Comment avez-vous procédé pour l’arrangement ?
Nous nous sommes inspirés du disque solo de Dominique Paris – « Dominique Paris », Cinq Planètes et L’Autre Distribution – dans lequel il joue la montagnarde. Il l’enchaine avec une autre version – qui semble être une adaptation de la Montagnarde de Latour notée dans L’Album Auvergnat de Jean-Baptiste Bouillet- qui conserve la structure rythmique de la première partie.
Nous avons nous aussi fait une sorte de contrechant respectant la ligne rythmique qui nous permet de garder l’aspect suspensif du morceau. Au niveau de la ligne mélodique, nous avons voulu changer le mode ainsi que la hauteur de la mélodie, on a recherché une nouvelle couleur pour le morceau. Elle s’est façonnée par le jeu, par tâtonnement, par expérimentation jusqu’à ce que nous soyons satisfaits.
En réalité, il ne s’agit pas d’un contrechant car on ne peut pas les superposer, c’est plutôt une autre version du même morceau. D’ailleurs, nous ne considérons pas ça comme une composition : ce n’est pas vraiment un nouveau morceau, plutôt un arrangement, un pont…
Pour l’accordéon, le changement de version amène un changement dynamique : le tiré-poussé remarquable de la première version n’est plus possible sur la seconde.
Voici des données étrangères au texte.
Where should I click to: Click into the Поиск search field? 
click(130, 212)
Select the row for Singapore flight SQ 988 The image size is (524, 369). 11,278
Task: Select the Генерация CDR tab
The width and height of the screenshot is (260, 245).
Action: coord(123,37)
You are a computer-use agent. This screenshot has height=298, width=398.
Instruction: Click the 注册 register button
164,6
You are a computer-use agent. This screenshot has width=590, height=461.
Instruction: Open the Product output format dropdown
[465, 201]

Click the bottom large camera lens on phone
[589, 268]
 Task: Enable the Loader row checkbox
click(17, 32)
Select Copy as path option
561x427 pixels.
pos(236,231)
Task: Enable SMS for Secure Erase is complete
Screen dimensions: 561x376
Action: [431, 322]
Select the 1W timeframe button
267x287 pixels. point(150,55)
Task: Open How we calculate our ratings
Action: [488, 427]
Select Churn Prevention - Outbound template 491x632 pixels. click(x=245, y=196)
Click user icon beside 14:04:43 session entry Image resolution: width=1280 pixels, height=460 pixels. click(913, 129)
Cela amène donc un changement au niveau de la main gauche. Sur la première version, elle joue un rôle d’accompagnement rythmique, alternance d’accords de do majeur et sol majeur. Sur la seconde, plus modale, j’ai choisi de faire une ligne de basse qui renforce la couleur du morceau. Je change aussi le rythme sur cette ligne de basse, je les joue en 2 temps sur du trois temps.
On peut noter aussi que l’on passe d’une bourrée à dominante poussé à une bourrée à dominante tiré. Cela influence le bourdon que l’on joue, ici, un sol. Dans les morceaux traditionnels, on retrouve ces 2 types de bourrées. Par exemple : Les 5 noisettes est à dominante poussé et induit un bourdon de do tandis que Jolie Musette est à dominante tiré et induit plus un bourdon de sol.
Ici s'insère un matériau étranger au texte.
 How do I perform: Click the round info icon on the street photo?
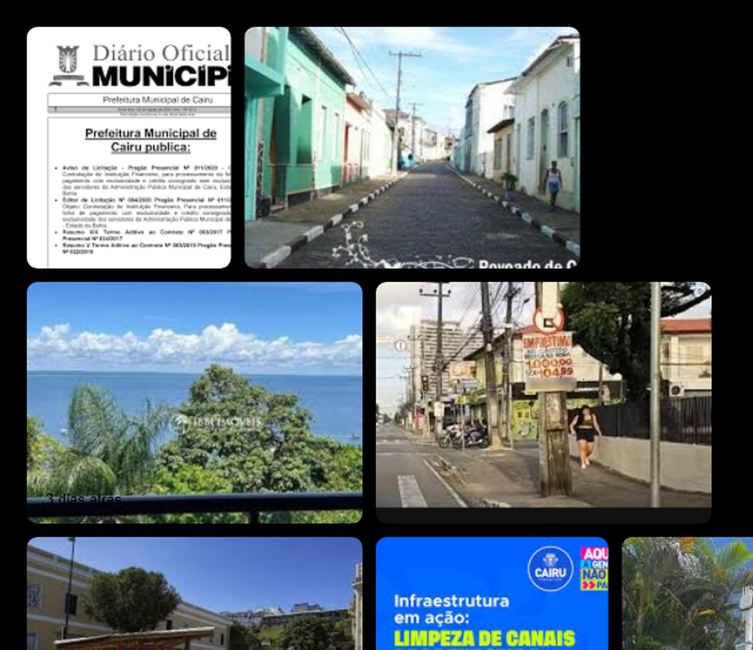(x=400, y=346)
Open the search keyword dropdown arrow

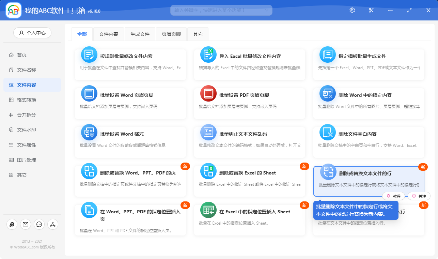click(x=266, y=10)
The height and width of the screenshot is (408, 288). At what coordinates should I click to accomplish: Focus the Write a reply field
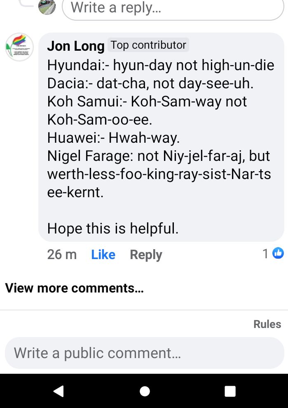(x=173, y=8)
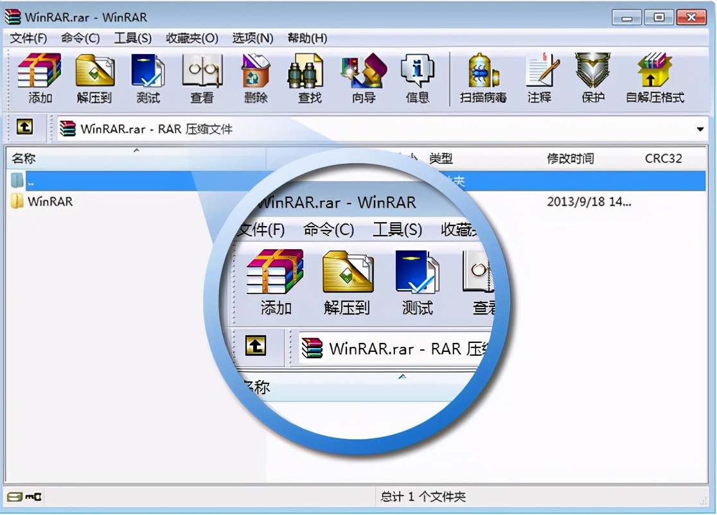Open the 文件(F) menu

click(26, 39)
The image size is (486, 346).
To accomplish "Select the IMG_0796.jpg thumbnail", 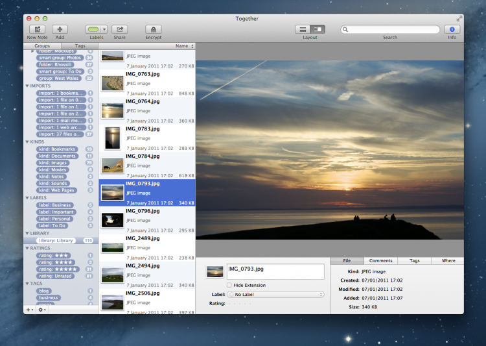I will coord(113,220).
Sur la question des versions, nous pouvons faire un parallèle avec la bourrée Quau te mena joué et chanté par Joseph Perrier, fameux violoneux de l’Artense. Il joue et il chante le même morceau successivement et pourtant, objectivement, ce ne sont pas les mêmes mélodies d’un point de vue métrique, rythmique mais surtout modal.
Cela offre à réfléchir sur la standardisation des versions. Qu’appelons nous standard ? N’est ce pas seulement une version fixée sur un support, écrite, sous forme d’enregistrement ou de partition ? Le collectage, dans sa fonction de sauvegarde – fonction prioritairement mise en avant depuis les débuts des mouvements de collecte-, n’est-il pas déjà un vecteur de standardisation ? Ne fige-t-il pas les versions ?
En cela, l’exemple des montagnardes de Bougnat Sound est intéressant car il propose, au delà de la version « standard », une ouverture, une porte vers l’appropriation et l’interprétation.